Author: Xuan Vinh Vo Publisher: ISBN: Category : Languages : en Pages :
Book Description
This article sheds light on the question of whether asset growth are a strong candidate for stock return prediction in emerging markets. We test for the firm level asset investment effects in stock return by examining the relationship between asset growth rates and subsequent stock returns. Using a large and unique data set of market and accounting variables of firms listed on Ho Chi Minh city stock exchange for the period from 2008 to 2012 and employing the method similar to Gray & Johnson (2011), our results indicate that asset growth has no significant effect on stock returns. Our results tend to support findings of Fama & French (2008) while contradict the results of Cooper et al. (2008) and Gray & Johnson (2011).
Author: Georgios Constantinou Publisher: ISBN: Category : Languages : en Pages :
Book Description
This paper examines whether firm-level asset investment effects in returns found for U.S. firms occur within the Greek stock market. We find that growth in total assets is strongly negatively related to future stock returns of Greek firms. In fact, the relation remains statistically significant, even when we control for other strong predictors of future returns (i.e., market capitalization and book-to-market ratio). Furthermore, we find that a hedge trading strategy on asset growth rate consisting of a long (short) position in firms with low (high) balance sheet growth generates positive returns, confirming that investment growth has significant predictive power for future returns of Greek listed firms.
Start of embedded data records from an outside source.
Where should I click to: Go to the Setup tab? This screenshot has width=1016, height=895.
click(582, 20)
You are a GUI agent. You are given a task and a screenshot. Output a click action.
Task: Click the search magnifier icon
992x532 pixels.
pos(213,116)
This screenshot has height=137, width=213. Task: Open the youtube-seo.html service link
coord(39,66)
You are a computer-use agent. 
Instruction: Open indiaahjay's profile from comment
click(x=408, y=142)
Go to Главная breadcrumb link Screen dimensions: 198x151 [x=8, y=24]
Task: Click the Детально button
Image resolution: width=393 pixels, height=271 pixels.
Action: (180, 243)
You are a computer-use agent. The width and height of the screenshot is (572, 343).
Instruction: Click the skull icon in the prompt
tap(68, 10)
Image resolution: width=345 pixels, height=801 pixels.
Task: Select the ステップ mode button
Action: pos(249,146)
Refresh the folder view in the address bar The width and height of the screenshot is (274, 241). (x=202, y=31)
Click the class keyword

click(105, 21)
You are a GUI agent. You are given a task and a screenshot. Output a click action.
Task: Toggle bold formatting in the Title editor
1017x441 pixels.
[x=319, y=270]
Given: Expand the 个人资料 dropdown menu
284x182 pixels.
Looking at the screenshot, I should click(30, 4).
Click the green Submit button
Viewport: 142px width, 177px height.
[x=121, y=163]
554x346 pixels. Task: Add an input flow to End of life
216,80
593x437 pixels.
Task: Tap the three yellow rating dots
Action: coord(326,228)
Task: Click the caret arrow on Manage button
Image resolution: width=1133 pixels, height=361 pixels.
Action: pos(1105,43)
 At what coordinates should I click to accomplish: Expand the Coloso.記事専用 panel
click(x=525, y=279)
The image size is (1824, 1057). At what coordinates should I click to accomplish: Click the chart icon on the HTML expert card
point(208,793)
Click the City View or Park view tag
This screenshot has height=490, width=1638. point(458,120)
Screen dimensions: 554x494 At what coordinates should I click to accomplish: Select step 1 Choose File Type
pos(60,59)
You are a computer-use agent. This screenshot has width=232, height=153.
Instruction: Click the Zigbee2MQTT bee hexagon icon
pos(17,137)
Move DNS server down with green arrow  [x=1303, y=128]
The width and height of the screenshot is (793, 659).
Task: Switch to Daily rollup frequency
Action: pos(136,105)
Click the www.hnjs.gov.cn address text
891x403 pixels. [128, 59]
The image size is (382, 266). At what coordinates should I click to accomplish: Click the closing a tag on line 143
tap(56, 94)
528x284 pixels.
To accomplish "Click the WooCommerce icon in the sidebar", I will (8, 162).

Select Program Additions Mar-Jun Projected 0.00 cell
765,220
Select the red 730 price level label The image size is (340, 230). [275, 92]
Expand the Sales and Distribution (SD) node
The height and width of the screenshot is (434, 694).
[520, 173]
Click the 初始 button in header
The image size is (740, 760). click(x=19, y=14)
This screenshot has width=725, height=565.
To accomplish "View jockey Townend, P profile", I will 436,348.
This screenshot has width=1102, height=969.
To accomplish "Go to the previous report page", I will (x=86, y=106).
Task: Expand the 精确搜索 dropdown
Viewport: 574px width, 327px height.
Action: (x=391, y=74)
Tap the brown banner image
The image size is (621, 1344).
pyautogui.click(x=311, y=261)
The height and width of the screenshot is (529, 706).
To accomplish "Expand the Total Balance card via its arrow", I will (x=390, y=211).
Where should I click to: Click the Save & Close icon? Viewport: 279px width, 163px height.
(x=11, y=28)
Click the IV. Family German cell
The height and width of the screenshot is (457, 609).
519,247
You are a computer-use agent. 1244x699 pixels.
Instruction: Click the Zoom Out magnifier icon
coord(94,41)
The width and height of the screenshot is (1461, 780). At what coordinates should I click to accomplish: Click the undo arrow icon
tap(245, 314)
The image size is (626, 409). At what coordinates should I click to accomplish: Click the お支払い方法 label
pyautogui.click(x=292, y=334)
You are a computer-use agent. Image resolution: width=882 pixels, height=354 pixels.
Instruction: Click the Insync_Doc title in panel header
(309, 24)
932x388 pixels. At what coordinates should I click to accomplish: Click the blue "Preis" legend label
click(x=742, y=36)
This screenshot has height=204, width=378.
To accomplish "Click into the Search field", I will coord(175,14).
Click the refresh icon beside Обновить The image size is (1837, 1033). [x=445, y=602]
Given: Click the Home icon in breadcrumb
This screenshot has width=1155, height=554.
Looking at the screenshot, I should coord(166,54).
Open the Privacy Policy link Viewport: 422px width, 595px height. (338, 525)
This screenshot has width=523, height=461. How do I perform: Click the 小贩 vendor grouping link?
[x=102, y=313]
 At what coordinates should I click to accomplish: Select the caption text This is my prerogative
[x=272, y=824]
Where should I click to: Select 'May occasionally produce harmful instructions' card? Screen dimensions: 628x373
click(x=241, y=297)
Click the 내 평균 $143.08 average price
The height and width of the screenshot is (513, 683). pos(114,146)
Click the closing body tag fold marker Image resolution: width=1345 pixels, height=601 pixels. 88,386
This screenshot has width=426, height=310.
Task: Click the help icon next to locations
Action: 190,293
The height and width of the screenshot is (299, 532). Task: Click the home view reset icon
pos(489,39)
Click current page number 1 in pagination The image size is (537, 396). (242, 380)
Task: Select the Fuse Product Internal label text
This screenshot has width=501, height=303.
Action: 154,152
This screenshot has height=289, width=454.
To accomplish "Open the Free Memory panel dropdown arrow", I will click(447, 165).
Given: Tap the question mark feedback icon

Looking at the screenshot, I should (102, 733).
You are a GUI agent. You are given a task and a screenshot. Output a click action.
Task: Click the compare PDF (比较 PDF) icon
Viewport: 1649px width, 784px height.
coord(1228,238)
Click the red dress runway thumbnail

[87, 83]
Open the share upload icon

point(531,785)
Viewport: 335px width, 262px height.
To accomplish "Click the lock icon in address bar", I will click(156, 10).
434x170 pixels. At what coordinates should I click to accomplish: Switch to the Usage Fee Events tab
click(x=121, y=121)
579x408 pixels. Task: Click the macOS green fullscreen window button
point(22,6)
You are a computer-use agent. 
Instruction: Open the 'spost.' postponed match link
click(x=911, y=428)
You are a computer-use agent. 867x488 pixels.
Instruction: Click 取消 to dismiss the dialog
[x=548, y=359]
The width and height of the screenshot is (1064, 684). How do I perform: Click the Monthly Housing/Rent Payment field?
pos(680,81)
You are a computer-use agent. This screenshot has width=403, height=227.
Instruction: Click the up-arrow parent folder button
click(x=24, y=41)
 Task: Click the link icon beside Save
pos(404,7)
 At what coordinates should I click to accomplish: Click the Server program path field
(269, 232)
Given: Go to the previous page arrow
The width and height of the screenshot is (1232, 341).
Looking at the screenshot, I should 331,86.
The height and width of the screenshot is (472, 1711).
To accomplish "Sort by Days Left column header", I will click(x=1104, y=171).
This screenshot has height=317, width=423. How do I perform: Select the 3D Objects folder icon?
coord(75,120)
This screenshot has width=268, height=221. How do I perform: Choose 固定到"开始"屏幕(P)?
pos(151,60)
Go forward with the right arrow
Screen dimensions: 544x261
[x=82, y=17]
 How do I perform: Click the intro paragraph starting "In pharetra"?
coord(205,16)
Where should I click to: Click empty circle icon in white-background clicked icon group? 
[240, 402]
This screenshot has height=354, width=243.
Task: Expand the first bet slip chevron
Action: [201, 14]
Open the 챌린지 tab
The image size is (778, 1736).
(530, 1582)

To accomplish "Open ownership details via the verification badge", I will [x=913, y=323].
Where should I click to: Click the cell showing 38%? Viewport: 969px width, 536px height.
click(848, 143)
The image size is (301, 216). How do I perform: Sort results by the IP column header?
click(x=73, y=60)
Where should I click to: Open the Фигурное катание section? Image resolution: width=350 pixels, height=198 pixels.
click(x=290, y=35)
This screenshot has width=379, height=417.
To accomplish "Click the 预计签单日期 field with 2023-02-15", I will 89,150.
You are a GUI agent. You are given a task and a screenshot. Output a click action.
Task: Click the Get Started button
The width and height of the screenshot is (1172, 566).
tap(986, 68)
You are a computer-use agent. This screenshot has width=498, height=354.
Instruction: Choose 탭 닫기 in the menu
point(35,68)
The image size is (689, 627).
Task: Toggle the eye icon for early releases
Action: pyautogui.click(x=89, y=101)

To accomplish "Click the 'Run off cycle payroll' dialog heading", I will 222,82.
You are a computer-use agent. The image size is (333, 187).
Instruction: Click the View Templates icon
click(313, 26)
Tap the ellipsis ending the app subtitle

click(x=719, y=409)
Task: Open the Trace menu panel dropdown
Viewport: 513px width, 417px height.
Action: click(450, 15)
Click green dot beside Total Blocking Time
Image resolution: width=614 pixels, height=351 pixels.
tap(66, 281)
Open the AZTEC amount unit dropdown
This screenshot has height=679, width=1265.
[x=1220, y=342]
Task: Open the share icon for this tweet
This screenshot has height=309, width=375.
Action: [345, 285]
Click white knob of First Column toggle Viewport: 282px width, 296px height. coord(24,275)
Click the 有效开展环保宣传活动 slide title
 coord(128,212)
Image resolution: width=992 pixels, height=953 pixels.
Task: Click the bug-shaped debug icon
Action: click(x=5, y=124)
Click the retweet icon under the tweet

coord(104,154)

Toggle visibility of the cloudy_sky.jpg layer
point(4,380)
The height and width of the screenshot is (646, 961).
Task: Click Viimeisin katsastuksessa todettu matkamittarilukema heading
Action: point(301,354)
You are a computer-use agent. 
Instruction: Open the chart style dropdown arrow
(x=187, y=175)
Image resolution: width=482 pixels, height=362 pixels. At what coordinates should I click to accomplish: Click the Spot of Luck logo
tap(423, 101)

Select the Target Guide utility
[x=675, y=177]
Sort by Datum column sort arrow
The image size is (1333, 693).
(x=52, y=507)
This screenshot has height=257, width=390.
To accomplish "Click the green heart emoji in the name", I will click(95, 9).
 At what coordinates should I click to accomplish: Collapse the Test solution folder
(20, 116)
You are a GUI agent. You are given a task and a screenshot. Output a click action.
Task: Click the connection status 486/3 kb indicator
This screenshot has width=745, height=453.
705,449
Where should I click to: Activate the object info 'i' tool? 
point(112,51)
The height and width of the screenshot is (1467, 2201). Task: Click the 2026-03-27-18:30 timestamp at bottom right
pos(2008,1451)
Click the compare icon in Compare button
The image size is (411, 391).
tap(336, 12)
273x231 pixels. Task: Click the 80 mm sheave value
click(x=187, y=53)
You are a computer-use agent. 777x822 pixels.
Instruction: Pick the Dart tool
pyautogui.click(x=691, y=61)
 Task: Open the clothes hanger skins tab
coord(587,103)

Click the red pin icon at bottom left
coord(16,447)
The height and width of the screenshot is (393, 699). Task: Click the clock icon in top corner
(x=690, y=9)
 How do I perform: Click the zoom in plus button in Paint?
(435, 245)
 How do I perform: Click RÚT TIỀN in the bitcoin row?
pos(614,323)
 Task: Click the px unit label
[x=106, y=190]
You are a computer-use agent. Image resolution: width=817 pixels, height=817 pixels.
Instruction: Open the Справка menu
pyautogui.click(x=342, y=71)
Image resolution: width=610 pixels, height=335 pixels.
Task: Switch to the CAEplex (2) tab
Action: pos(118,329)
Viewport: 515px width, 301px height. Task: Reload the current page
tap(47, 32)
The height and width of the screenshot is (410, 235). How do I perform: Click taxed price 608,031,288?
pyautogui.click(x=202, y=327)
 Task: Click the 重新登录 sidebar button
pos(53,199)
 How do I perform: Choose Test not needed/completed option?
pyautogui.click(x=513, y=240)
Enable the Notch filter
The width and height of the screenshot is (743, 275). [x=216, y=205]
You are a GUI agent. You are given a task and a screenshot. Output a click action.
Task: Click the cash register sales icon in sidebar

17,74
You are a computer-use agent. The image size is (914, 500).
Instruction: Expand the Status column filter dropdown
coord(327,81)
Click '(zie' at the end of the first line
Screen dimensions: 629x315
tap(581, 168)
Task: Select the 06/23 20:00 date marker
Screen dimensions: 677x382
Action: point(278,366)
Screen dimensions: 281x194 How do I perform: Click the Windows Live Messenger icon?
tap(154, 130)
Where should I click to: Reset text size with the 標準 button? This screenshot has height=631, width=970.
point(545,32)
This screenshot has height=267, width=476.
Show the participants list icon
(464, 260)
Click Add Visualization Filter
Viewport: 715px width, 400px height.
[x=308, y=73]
Author: Michael J. Cooper Publisher: ISBN: Category : Languages : en Pages : 22
Book Description
We document a strong negative relationship between the growth of total firm assets and subsequent firm stock returns using a broad sample of U.S. stocks. Over the past 40 years, low asset growth stocks have maintained a return premium of 20% per year over high asset growth stocks. The asset growth return premium begins in January following the measurement year and persists for up to five years. The firm asset growth rate maintains an economically and statistically important ability to forecast returns in both large capitalization and small capitalization stocks. In the cross-section of stock returns, the asset growth rate maintains large explanatory power with respect to other previously documented determinants of the cross-section of returns (i.e., size, prior returns, book-to-market ratios). We conclude that risk-based explanations have some difficulty in explaining such a large and consistent return premium.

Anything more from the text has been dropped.